Develop an activity associated with assigned reading(s) that supports classroom discussion or completion of a course assignment. For example, instructors in the Wilfrid Laurier first year course, Religion and Culture (Evil and Its Symbols), ask students to identify a short passage or identify a quote from the reading that is salient to them, write a short paragraph describing why the passage spoke to them, and explain how the passage connects to topics discussed in class. Students submit their work 24 hours before class. The written assignment supports discussion in the next class meeting. The students' total grade should be based in part on the quality of these submissions.
Model critical reading in the classroom. Professor Shelagh Crooks of St. Mary's University (Canada) provides students with a short reading (it could be a reading from the list of assigned readings). Students work in groups to answer the following questions.
• What is the topic under discussion?
• What is the issue at hand?
• What position does the author take?
• What evidence does the author provide?
• How credible is the evidence?
Student groups prepare and submit a collective answer to the questions.
When this activity is repeated several times over a number of class meetings, students develop increased skill and confidence in their ability to read disciplinary material with a more critical eye.
Create a worksheet and pose questions to structure reading and reflection on the content. The worksheet can structure either individual reading assignments and reflective writing or in-class group discussions of the reading. The completed worksheet can document the quality of reading or completeness of the group discussion. Instructors in different disciplines might include questions on the worksheet to reflect specific reading and thinking skills that characterize the discipline or the area of research.
Arrange a class visit from a disciplinary expert Bring a reading to life by inviting the author of an assigned reading into the classroom. Authors located in distant locations can visit the class via Skype or web-based conferencing technology.
Engaging Ideas: The Professor's Guide to Integrating Writing, Critical Thinking, and Active Learning in the Classroom (John Bean, 2011)
This tip is based on teaching strategy submitted by Jeanette McDonald and Anna Barichello, Wilfrid Laurier University (Canada) to the Western Kentucky University Teaching Issues Writing Consortium.
October 25, 2011
Develop skills in scholarly disciplinary research
Many disciplines expect that students will develop the ability to conduct research using the scholarly disciplinary literature. These research skills require information literacy skills in which the student can locate and evaluate sources of information.
This tip describes a collaborative project developed for a survey-level American history course by a historian and a reference librarian. This assignment could be adapted to courses in any discipline that uses visual materials (art work, artifacts, and photographs) as part of scholarly work.
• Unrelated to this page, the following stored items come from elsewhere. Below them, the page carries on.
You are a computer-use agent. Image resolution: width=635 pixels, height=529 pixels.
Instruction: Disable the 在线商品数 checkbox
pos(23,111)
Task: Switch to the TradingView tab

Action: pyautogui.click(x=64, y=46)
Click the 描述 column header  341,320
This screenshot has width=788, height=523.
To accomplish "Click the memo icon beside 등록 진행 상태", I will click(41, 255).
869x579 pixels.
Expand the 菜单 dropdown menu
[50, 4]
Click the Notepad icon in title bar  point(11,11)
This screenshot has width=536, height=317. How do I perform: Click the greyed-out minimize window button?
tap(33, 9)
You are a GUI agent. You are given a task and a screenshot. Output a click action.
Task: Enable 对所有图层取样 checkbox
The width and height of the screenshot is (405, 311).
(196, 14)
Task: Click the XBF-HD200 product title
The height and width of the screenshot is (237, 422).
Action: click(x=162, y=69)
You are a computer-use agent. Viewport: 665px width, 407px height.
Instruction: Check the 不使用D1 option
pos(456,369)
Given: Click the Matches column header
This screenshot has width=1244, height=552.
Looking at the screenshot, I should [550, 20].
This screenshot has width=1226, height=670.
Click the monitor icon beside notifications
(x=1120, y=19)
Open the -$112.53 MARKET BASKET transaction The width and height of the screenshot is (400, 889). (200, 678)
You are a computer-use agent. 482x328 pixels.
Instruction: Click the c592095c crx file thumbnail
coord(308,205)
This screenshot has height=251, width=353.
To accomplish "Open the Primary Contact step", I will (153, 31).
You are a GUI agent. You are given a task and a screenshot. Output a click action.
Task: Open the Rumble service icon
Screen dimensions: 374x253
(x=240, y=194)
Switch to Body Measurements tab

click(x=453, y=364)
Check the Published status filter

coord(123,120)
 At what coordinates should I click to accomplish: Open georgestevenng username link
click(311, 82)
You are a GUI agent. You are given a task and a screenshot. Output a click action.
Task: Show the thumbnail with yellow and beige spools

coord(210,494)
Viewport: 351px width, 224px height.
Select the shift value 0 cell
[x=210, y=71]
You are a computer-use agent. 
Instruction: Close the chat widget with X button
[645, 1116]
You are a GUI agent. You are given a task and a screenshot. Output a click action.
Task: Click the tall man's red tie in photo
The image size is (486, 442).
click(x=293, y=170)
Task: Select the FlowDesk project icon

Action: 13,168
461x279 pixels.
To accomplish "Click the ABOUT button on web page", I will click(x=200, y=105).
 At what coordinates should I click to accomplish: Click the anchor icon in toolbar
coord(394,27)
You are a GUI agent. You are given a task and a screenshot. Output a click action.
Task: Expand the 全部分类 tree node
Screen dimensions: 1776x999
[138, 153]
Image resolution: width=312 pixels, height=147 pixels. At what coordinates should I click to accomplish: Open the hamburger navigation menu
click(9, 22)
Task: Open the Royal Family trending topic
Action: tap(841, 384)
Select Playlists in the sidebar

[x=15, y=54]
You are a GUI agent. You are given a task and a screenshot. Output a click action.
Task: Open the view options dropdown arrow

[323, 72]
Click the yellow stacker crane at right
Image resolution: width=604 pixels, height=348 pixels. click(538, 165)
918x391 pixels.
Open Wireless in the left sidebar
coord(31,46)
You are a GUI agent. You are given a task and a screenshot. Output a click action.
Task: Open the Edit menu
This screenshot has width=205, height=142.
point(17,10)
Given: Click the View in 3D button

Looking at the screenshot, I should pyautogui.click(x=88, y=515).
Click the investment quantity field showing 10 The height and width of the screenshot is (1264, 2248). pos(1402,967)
Learning Outcomes for the Assignment
Assign a different image or artifact to each student. The student’s task is to write a 4-5 page essay that explains the image or artifact using information from scholarly sources and places the image or artifact in historical context.
Students need approximately two to three weeks to complete the research and writing components of this assignment, including time to request and receive materials available only through inter-library loan. Encourage students to meet with reference librarians out of class if they have additional questions about researching their image.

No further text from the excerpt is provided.